If I haven’t worked with a coder (paid or volunteer) in the past, I will typically always ask them to submit an updated patch with any changes for re-review. This allows me to make sure that the changes were completed properly and didn’t introduce any new problems. After I gain some experience, I will often trust people to make necessary changes and simply mark “r+ with review comments fixed”.

Reviewing Merges in Mercurial

Thursday, April 17th, 2008

In the brave new world of distributed version control, history is no longer linear. It can branch freely, under no central control. But what is perhaps more interesting is that you can merge disparate branches back together. This makes it much easier to do long-term feature work, because it is possible to track a moving target. For the ActionMonkey project, we are following a procedure where all changes are reviewed before they are pushed to the actionmonkey branch. This means that we won’t have a huge blob of changes that need review before they are integrated into mozilla-central.

This creates a new class of problem: how do you perform merges? Is it necessary to review merge changesets with the same rigor as regular changes? How would one actually go about reviewing a merge changeset?
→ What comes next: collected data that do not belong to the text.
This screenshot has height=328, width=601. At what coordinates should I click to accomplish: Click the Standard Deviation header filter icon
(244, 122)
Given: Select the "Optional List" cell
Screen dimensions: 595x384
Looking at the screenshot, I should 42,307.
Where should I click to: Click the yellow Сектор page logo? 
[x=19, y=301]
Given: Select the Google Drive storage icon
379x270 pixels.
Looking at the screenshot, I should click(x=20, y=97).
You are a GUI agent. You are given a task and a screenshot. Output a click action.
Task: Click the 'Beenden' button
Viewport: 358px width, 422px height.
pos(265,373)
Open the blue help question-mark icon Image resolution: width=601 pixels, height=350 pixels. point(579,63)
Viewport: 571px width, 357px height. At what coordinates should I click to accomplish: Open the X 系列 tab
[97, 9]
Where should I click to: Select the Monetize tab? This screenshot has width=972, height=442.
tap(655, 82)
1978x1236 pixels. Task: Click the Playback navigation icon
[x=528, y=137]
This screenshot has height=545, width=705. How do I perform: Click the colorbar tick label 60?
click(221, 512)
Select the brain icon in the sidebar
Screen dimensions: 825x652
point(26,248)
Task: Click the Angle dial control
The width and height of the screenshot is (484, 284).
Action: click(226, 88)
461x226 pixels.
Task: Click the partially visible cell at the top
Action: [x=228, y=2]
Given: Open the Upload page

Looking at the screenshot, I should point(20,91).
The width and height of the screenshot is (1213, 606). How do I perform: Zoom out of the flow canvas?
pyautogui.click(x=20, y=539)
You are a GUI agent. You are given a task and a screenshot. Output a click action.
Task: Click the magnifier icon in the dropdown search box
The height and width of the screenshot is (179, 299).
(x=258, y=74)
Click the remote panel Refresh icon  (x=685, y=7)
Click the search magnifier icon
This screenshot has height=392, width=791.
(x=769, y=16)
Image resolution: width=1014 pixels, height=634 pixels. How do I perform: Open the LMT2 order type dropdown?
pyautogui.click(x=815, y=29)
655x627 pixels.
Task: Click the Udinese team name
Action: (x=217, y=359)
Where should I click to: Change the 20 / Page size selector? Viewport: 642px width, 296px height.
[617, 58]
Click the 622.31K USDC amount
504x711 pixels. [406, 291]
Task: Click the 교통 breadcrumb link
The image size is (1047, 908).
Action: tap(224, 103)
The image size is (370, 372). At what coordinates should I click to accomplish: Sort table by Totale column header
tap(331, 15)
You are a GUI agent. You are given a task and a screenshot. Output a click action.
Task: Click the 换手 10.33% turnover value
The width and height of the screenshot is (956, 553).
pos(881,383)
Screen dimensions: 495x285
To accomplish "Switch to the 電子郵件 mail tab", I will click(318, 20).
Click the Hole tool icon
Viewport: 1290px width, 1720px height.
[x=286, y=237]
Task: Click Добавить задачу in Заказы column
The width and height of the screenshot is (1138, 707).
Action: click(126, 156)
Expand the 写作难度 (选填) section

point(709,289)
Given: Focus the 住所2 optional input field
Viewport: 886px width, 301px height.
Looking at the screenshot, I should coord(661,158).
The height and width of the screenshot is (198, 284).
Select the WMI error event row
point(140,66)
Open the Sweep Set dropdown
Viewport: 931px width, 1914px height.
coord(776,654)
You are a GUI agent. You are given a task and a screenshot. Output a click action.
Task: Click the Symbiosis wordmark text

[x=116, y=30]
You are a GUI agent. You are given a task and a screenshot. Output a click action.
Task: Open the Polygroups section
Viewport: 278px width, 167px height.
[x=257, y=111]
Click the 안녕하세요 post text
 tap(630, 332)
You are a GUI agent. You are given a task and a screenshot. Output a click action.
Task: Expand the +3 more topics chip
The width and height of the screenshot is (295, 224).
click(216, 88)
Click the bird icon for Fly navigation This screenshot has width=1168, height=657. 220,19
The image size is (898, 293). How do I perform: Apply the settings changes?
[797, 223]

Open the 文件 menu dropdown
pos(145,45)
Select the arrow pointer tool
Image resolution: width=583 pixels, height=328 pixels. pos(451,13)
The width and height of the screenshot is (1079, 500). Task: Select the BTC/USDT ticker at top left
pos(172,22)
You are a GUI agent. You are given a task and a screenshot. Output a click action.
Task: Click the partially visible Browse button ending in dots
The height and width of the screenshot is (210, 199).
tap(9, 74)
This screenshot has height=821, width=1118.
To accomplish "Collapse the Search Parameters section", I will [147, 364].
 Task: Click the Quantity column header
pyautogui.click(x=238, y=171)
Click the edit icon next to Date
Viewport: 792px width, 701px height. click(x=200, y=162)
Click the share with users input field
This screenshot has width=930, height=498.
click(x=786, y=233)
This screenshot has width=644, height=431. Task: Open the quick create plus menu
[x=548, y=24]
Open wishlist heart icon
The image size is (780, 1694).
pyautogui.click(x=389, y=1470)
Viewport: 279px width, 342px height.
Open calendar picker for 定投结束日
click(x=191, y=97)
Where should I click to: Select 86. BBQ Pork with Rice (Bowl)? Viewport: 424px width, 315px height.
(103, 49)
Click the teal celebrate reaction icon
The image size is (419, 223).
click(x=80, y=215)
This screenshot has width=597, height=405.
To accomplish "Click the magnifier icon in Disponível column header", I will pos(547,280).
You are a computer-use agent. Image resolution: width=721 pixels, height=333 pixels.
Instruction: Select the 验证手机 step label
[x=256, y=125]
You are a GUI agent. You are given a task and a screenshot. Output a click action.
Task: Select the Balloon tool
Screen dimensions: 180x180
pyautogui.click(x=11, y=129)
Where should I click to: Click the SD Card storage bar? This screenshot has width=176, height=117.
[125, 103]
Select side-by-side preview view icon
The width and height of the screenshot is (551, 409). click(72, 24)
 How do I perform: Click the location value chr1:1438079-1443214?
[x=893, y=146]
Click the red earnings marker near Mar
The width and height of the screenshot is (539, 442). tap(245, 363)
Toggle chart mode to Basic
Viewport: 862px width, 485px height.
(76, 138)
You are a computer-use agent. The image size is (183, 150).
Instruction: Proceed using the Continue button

Today, I wanted to update ActionMonkey with the latest changes from mozilla-central. There is enough divergence between ActionMonkey and Mozilla 1.9 that this is not always a simple task: fortunately for me, the only conflicts that required any real merging were fairly simple. I went ahead an performed the merge and did some basic testing. But I really want Jason Orendorff to review my changes for sanity. There is no simple way to see what I actually did:

Merge graph of actionmonkey

It isn’t hard to diff this changeset against its mozilla-central parent, or against its actionmonkey parent. But neither of these diffs give you a sense of the real work involved in the merge. What I really want to give to Jason is a static view of a three-way merge as it already happened, highlighting the source locations where I made conflict resolutions or manual changes. Does anyone know if such a tool exists for Mercurial, or for any other distributed version control system?

Because I don’t know of a tool like this, I did the next-best thing: in my checkin comment, I carefully listed every file and function where I made a conflict resolution or manual change. This will at least make it clear in the future where I may have goofed.